And when that lights up, it's like the light switch, which says on for waking brain activity.
And so what was happening was that this orexin up higher up was not forcing the finger of wakefulness on during the day.
So almost instead of a switch, which is what you want, it was more like a dimmer switch.
And you know, when you get to that dimmer switch point right in the middle where it's flickering, it's on, it's off, it's on, it's off.
That's almost the state in which the narcoleptic brain was because they had a deficiency of orexin.
So that was the orexin story in narcolepsy.
So why is it relevant for insomnia?
Well, people realized the problem with narcolepsy is that they're asleep during the day when they want to be awake.
But the opposite problem is true of insomnia patients.
They want to be asleep at night, but they're awake.

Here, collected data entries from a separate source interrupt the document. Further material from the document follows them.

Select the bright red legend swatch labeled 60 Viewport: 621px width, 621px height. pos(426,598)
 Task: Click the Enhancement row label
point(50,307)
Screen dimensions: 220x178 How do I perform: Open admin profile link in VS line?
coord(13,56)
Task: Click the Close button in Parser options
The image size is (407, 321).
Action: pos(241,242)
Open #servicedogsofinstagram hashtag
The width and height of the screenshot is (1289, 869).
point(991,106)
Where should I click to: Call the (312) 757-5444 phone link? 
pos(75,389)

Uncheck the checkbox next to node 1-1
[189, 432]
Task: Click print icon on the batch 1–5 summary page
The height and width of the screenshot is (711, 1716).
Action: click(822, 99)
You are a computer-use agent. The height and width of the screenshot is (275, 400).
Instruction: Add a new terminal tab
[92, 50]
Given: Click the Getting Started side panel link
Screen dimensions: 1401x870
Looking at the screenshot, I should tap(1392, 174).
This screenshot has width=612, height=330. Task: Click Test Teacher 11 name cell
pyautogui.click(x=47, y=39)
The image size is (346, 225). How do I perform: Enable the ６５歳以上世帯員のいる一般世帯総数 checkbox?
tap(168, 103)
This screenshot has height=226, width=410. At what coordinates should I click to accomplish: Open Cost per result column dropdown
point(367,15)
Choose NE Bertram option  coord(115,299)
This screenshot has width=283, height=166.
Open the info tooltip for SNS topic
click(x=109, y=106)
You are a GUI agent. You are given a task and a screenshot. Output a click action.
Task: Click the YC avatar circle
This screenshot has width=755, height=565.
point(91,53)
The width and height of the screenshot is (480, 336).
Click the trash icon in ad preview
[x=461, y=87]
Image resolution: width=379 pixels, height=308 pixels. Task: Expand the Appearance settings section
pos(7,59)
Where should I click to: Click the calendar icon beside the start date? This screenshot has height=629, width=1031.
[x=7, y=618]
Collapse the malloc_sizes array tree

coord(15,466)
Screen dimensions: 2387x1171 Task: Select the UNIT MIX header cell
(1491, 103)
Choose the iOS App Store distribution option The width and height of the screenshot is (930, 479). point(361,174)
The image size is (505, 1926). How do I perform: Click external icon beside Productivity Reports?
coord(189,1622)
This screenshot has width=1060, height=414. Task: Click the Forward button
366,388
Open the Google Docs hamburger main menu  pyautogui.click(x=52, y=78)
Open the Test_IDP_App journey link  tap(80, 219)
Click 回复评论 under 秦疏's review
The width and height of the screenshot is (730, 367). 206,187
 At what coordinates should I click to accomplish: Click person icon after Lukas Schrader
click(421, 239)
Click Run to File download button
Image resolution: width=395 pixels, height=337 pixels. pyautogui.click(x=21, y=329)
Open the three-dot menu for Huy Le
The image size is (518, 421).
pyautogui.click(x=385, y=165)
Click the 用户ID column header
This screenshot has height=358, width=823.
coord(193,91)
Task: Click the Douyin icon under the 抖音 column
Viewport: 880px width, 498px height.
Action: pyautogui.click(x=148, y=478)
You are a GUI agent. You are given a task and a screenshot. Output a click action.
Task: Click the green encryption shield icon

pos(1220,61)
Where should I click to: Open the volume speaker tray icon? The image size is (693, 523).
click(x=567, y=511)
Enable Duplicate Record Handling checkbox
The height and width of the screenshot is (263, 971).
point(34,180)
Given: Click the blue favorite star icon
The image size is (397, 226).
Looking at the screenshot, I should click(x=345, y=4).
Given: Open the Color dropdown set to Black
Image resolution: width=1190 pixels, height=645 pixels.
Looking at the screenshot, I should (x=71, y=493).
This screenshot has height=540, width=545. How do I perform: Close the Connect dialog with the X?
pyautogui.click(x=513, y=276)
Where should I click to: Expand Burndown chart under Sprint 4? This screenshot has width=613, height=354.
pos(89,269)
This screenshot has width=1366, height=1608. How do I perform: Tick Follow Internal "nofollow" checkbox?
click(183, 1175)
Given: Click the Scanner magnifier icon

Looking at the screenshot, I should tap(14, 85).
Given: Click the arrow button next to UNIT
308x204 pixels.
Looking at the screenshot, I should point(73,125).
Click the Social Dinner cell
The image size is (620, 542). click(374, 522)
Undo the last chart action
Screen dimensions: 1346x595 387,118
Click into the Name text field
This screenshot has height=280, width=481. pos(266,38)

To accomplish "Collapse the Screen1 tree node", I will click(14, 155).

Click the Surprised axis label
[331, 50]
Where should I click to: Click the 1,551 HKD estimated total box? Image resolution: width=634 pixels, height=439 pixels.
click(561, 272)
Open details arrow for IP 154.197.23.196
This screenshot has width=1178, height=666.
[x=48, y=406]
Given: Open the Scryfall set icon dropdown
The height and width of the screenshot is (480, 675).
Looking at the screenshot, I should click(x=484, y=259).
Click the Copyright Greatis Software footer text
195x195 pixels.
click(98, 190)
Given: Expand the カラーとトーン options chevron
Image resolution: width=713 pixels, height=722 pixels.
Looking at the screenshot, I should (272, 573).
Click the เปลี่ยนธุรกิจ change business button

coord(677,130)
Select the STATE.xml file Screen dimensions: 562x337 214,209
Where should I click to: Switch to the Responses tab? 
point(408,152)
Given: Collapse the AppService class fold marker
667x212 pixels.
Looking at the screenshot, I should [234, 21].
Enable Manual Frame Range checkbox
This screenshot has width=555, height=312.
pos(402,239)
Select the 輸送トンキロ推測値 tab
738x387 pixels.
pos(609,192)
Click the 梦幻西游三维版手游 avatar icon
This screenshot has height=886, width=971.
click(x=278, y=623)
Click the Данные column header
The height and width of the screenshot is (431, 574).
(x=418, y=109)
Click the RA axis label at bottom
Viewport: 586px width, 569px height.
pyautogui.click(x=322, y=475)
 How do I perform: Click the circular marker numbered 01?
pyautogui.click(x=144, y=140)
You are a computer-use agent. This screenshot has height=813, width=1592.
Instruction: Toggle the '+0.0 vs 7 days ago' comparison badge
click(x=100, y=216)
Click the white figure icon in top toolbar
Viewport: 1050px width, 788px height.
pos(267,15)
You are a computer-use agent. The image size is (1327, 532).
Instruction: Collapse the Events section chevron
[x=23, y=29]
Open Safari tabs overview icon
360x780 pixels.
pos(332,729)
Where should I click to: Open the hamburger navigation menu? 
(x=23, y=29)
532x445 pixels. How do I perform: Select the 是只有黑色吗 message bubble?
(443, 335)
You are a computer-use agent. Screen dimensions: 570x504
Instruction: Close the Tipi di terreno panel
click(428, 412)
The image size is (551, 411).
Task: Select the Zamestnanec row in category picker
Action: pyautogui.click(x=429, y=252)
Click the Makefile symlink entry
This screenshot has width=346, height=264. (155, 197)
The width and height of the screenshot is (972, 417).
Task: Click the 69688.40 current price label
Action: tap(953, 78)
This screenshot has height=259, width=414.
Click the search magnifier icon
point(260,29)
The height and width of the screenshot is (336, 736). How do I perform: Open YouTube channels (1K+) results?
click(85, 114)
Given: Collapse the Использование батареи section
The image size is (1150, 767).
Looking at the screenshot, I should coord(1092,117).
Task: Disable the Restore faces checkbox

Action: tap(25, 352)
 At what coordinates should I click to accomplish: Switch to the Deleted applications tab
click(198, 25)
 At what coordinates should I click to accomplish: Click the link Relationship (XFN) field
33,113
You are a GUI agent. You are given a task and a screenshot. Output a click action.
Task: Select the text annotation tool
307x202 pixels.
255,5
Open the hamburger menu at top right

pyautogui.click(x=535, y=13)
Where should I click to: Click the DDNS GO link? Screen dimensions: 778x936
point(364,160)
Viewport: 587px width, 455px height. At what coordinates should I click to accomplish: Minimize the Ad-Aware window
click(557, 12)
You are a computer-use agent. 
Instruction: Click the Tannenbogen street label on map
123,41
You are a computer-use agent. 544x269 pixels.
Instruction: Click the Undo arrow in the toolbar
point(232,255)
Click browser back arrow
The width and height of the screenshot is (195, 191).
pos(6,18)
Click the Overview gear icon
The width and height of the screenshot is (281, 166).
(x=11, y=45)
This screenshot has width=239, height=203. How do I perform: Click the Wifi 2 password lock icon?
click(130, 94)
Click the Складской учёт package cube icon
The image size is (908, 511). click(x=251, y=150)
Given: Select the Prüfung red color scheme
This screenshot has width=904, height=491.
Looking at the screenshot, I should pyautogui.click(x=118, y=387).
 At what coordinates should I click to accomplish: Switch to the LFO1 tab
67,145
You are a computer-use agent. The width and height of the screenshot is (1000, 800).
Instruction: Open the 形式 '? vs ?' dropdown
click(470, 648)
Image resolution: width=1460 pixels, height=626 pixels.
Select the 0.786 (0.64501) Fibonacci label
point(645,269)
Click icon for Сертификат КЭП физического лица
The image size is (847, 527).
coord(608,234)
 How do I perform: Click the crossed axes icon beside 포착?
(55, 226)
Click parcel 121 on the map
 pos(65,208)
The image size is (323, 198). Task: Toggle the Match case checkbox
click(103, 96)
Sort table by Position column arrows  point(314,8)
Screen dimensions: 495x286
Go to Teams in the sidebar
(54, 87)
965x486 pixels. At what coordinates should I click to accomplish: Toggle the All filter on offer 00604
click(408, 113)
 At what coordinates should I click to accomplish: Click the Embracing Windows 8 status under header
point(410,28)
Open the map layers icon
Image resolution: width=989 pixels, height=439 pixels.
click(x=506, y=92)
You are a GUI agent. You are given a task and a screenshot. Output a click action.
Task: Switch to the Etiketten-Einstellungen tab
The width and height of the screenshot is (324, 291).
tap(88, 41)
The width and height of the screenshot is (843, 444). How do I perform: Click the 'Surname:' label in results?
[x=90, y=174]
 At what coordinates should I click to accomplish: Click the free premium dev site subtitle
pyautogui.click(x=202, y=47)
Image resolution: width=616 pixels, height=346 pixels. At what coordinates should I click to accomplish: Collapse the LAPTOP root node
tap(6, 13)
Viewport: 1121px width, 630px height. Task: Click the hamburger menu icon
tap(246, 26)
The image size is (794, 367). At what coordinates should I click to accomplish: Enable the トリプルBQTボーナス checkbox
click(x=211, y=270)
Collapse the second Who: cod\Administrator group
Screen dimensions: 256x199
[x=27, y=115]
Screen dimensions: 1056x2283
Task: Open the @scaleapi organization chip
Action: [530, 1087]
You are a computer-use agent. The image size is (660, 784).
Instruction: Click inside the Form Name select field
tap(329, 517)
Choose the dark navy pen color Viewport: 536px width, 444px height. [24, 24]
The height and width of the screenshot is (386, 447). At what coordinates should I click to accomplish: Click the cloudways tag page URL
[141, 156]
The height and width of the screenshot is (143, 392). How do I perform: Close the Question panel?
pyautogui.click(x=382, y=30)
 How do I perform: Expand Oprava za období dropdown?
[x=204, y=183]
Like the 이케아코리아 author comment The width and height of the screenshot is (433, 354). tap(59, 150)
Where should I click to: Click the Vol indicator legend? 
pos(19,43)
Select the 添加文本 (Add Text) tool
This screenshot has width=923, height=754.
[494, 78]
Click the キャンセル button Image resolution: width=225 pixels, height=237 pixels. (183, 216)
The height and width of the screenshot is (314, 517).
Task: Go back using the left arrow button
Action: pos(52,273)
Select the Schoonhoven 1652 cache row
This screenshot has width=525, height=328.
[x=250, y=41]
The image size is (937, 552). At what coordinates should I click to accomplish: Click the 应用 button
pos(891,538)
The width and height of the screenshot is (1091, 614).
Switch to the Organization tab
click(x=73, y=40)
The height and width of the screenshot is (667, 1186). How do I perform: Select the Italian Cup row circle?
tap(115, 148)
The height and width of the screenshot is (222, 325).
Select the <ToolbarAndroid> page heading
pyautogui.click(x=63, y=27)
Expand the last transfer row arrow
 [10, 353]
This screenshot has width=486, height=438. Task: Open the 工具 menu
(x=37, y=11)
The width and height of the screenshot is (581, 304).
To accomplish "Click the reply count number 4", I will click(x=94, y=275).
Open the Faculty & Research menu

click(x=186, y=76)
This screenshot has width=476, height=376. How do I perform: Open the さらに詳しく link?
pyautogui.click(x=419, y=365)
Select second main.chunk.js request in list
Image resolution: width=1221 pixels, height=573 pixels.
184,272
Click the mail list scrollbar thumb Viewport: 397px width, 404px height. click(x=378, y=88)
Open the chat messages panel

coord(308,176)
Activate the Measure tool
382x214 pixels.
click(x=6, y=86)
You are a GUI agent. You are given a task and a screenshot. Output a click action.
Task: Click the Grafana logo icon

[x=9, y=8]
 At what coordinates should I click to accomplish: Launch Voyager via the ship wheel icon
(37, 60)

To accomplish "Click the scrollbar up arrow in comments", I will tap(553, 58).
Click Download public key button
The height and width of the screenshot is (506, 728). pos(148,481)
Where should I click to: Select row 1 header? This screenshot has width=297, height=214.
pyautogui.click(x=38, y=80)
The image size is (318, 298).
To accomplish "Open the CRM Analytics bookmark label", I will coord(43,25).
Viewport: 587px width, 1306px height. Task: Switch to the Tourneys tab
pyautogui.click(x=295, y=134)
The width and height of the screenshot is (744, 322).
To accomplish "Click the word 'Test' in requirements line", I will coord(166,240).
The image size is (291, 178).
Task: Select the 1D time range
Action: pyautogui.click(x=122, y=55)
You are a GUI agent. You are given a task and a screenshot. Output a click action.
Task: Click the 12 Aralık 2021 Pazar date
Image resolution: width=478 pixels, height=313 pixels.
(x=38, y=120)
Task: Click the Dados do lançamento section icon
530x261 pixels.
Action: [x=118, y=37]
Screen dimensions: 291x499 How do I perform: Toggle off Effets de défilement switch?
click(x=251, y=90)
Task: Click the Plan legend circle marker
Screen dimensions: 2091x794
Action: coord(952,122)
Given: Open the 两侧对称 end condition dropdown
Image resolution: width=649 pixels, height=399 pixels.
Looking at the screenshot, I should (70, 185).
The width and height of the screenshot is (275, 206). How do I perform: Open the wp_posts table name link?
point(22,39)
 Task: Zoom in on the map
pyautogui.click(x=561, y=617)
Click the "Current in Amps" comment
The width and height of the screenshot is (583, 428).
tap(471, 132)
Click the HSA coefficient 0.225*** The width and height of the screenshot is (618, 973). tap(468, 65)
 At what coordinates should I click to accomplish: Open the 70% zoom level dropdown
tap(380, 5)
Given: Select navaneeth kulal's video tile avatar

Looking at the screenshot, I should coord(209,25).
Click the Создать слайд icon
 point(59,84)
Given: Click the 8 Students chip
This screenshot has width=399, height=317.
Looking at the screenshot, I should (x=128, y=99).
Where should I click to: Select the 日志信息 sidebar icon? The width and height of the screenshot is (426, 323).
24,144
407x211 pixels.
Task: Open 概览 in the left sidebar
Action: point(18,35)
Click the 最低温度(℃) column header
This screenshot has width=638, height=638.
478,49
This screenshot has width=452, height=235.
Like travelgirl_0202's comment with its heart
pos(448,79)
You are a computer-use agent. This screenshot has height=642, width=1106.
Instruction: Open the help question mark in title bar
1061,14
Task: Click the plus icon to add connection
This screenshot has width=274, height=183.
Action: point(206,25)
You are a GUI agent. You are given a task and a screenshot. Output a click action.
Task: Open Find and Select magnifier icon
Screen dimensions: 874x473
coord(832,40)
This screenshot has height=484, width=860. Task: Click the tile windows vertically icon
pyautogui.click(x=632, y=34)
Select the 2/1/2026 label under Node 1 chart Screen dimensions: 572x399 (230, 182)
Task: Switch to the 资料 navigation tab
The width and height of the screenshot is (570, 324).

So why don't we selectively develop a drug that goes after this finger that flips the light switch on for wakefulness, but now let's block it at night.
So we flick the switch back in the off position.
We turn out the lights for the brain and we remove the problem of insomnia, which is excessive wakefulness at night, which is one of its problems, but...
And therefore, when you remove that indirectly, what comes in its place is this thing called more naturalistic sleep.
And that's why it's been more favored now as the principal drug.
It's still not necessarily well known by physicians or it's not very well prescribed.
It's not very well covered here in the United States, unfortunately, with insurance.
So it's a very expensive option right now.
Health providers will choose not to do that, unfortunately.